▸ **提供資料**
╭──
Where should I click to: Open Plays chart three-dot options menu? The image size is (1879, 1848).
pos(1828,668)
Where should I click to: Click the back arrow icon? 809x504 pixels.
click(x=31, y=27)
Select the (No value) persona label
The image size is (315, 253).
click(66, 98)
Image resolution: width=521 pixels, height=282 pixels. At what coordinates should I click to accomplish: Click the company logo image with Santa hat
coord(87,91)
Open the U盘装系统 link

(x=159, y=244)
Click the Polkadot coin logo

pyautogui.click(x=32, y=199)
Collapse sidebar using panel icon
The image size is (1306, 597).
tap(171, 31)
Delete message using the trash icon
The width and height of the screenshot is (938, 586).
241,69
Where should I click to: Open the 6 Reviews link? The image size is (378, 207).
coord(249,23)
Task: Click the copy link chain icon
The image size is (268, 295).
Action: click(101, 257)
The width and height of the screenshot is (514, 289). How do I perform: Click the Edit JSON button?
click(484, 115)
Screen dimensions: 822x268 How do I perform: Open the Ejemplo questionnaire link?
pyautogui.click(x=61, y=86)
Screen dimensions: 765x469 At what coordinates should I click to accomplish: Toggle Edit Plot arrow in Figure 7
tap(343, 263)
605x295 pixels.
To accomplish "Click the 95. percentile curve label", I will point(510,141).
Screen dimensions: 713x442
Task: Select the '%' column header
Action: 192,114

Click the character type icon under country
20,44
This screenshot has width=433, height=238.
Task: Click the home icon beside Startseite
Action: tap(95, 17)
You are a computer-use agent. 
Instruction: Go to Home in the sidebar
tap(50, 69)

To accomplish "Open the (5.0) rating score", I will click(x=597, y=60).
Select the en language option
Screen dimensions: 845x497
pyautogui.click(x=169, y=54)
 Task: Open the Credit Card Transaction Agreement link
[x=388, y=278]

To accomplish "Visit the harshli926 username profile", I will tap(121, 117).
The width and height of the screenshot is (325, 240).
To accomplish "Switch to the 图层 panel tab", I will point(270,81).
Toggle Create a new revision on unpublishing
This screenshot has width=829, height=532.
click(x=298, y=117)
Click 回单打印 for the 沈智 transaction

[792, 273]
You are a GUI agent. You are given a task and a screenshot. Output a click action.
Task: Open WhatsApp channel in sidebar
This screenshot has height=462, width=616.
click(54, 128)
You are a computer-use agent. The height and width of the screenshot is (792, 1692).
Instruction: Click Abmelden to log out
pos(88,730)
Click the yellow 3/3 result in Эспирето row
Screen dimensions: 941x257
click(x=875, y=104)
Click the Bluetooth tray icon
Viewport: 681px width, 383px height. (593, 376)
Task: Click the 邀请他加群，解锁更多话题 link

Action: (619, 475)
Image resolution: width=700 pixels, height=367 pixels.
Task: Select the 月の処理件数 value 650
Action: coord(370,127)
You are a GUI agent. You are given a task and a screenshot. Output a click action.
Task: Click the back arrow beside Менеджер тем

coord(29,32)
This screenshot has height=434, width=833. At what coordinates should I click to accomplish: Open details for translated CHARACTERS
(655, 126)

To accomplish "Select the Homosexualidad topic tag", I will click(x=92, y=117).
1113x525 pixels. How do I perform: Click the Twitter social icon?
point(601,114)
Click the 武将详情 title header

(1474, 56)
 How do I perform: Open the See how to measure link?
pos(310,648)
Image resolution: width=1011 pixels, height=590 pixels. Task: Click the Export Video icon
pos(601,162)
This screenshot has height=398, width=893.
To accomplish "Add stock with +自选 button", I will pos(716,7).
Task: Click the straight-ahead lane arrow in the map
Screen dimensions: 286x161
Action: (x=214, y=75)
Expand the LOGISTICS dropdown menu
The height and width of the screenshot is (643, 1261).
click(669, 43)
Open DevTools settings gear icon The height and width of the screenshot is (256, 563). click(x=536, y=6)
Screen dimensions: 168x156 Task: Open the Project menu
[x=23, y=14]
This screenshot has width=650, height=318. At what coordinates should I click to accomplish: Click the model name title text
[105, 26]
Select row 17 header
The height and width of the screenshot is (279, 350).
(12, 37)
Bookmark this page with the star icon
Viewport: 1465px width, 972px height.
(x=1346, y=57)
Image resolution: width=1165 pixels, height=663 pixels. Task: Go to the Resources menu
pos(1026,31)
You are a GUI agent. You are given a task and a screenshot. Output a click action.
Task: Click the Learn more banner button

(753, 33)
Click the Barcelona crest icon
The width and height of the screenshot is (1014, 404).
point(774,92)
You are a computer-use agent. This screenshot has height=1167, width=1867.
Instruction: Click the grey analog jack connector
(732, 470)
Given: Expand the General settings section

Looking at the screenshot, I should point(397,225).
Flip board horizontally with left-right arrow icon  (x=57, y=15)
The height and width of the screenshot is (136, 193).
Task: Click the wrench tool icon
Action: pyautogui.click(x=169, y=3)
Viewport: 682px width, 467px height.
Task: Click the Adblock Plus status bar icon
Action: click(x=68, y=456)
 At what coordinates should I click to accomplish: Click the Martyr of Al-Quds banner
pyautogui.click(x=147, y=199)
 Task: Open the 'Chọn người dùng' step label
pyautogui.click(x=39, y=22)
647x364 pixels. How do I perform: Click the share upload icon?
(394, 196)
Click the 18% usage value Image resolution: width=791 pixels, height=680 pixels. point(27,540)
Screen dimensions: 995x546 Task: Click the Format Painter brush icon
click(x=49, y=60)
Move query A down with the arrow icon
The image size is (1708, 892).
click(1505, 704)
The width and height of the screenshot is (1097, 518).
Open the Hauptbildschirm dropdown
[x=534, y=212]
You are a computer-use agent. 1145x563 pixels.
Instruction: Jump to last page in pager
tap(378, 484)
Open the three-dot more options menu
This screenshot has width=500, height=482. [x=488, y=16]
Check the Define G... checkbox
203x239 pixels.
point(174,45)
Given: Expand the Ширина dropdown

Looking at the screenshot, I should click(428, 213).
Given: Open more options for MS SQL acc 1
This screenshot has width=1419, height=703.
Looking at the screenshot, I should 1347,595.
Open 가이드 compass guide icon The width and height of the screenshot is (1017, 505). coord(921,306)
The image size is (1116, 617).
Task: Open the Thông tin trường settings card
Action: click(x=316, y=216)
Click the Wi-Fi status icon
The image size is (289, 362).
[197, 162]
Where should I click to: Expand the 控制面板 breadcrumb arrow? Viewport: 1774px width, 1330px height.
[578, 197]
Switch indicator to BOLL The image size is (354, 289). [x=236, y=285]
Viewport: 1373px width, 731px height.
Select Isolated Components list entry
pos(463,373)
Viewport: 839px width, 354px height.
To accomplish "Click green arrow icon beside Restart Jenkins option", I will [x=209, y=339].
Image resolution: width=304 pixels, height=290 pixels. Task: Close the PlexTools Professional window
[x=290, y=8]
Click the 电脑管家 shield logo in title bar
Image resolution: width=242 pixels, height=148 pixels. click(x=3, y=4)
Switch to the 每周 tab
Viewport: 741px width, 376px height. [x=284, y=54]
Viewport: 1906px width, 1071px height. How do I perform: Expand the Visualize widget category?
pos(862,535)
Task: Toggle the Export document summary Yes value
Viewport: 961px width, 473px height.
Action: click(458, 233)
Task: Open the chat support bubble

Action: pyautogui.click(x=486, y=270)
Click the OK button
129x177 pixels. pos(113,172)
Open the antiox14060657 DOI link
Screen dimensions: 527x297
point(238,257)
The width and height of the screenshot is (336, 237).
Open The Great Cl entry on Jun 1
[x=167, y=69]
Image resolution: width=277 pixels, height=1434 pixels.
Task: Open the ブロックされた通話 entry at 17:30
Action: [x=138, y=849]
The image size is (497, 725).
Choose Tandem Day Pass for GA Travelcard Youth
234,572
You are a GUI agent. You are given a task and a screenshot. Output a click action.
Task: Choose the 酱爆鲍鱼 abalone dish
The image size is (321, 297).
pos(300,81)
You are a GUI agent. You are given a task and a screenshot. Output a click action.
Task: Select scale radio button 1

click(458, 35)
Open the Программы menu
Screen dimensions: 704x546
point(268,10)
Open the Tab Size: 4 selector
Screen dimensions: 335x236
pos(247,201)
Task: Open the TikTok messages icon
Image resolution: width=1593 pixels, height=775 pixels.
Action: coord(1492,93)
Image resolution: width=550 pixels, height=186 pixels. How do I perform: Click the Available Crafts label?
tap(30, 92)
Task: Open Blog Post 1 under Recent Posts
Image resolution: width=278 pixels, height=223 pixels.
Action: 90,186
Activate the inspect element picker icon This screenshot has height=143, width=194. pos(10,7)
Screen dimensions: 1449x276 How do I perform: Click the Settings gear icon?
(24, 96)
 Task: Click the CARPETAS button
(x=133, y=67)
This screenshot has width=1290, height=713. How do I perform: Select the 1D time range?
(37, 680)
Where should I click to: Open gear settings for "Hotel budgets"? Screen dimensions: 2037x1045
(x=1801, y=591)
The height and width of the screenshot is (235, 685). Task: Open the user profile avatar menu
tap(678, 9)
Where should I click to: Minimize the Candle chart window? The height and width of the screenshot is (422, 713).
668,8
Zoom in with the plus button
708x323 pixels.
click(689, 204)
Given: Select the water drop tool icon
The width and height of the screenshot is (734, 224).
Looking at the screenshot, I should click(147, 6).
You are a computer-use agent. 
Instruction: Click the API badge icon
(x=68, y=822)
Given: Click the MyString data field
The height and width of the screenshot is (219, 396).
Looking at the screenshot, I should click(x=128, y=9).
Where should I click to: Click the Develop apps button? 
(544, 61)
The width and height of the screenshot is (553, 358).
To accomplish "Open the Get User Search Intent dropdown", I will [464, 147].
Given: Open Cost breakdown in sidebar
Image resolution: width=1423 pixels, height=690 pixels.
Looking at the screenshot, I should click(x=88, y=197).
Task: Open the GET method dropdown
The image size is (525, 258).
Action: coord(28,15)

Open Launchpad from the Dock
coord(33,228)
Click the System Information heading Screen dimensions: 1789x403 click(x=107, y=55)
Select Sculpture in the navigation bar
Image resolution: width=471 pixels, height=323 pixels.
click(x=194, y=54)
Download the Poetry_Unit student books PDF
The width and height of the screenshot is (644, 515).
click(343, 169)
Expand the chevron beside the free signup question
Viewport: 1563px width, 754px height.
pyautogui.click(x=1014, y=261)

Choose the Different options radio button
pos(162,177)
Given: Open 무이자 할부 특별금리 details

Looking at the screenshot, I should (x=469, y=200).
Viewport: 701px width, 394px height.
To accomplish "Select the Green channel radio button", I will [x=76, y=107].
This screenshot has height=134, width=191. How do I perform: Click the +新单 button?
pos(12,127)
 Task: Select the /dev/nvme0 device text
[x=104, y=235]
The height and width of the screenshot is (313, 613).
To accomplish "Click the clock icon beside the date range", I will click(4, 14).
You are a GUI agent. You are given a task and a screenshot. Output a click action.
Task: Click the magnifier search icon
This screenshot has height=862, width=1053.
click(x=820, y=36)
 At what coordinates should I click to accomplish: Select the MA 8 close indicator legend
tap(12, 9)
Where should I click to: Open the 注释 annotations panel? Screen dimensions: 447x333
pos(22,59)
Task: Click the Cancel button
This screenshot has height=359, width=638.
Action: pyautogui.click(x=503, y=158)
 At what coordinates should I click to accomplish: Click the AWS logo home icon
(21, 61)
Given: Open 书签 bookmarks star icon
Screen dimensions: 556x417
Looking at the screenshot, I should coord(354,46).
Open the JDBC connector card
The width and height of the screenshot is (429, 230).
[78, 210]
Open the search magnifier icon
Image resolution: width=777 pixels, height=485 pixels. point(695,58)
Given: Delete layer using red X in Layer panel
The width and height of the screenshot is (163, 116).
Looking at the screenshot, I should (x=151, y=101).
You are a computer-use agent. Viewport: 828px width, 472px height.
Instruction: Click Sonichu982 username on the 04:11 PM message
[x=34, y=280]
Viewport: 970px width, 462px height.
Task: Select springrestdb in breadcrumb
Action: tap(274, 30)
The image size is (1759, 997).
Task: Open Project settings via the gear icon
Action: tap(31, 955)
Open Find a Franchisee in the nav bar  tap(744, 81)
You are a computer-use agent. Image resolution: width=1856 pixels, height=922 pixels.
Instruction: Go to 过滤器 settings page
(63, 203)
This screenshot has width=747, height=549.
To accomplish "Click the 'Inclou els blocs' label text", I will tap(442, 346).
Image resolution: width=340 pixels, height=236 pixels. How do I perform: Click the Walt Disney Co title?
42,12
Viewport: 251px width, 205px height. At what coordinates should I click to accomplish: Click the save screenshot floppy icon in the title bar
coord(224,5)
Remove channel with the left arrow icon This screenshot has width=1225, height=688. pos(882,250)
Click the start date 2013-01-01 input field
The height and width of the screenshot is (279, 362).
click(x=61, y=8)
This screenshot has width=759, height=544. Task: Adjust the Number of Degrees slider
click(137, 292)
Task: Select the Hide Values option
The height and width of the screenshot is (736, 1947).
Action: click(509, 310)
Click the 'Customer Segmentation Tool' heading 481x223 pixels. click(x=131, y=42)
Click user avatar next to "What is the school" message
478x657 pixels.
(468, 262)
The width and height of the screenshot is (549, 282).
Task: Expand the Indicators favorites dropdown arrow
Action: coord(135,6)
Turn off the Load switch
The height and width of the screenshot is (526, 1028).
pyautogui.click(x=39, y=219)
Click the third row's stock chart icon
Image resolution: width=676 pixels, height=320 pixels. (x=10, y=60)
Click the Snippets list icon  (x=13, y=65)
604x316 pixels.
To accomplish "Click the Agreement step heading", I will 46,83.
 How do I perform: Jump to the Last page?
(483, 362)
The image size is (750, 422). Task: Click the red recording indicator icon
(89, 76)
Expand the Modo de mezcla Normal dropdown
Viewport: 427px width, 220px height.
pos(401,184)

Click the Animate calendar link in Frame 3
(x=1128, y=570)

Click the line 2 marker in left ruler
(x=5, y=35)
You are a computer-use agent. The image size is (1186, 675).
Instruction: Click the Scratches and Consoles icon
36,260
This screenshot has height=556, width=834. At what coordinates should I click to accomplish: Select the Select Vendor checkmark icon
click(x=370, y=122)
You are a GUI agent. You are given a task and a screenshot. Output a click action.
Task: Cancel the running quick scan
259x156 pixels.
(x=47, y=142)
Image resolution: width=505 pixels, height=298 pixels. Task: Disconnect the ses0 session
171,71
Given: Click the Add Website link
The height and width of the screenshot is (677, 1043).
╰──
▸ **課題の指示**
資料のうち「will click(x=597, y=60).」を含む行から「will tap(121, 117).」を含む行までを、「rating score」を「review score」に替えて書き直せ。それ以外の部分はそのまま残すこと。

▸ **問題の解答**
To accomplish "Open the (5.0) review score", I will click(x=597, y=60).
Select the en language option
Screen dimensions: 845x497
pyautogui.click(x=169, y=54)
 Task: Open the Credit Card Transaction Agreement link
[x=388, y=278]

To accomplish "Visit the harshli926 username profile", I will tap(121, 117).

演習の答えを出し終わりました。